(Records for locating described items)
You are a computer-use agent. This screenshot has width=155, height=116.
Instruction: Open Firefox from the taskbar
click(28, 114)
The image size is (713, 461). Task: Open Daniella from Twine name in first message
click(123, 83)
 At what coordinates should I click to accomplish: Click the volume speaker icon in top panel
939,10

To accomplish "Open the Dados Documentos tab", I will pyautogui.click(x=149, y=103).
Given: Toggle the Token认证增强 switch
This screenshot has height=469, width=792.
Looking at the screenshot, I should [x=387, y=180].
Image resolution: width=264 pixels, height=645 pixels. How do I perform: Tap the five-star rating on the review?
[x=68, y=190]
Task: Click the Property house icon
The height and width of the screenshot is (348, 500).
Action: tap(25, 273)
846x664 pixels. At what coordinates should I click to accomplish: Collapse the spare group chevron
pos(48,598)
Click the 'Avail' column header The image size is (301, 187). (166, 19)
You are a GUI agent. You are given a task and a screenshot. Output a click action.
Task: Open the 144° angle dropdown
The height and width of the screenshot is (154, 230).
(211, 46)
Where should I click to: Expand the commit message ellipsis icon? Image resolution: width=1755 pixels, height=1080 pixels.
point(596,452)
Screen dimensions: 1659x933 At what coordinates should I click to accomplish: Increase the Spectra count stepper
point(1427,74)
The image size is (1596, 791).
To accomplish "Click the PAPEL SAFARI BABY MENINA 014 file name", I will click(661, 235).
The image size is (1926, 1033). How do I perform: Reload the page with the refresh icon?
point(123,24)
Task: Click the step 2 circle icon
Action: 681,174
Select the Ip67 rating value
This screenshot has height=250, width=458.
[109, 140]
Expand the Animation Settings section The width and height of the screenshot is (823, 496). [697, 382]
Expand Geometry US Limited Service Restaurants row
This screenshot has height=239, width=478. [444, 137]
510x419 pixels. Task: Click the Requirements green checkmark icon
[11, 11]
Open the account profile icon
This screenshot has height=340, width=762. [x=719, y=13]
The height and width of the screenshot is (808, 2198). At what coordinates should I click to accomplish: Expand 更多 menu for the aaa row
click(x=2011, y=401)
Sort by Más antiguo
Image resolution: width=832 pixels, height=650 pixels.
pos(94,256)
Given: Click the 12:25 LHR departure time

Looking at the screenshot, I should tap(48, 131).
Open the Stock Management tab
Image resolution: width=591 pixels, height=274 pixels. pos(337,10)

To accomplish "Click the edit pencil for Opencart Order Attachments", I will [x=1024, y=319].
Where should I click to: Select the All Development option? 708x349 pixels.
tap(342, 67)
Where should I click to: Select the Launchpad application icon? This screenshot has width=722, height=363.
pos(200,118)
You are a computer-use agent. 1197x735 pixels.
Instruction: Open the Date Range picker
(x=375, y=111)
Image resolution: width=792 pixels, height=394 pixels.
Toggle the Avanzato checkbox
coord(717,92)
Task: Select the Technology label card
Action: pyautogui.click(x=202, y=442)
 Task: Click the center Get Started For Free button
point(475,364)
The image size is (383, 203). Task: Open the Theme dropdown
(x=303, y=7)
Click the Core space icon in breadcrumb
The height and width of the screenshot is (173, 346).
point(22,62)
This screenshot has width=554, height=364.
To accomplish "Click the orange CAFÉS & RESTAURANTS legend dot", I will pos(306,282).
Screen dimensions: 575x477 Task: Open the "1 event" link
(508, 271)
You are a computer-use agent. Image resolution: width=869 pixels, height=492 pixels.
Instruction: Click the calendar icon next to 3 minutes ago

● Directions for this task: Copy out, unchanged, the records from the line containing "Expand Geometry US" through the line containing "This screenshot has height=340, width=762.", both lines included.

● Full output:
Expand Geometry US Limited Service Restaurants row
This screenshot has height=239, width=478. [444, 137]
510x419 pixels. Task: Click the Requirements green checkmark icon
[11, 11]
Open the account profile icon
This screenshot has height=340, width=762. [x=719, y=13]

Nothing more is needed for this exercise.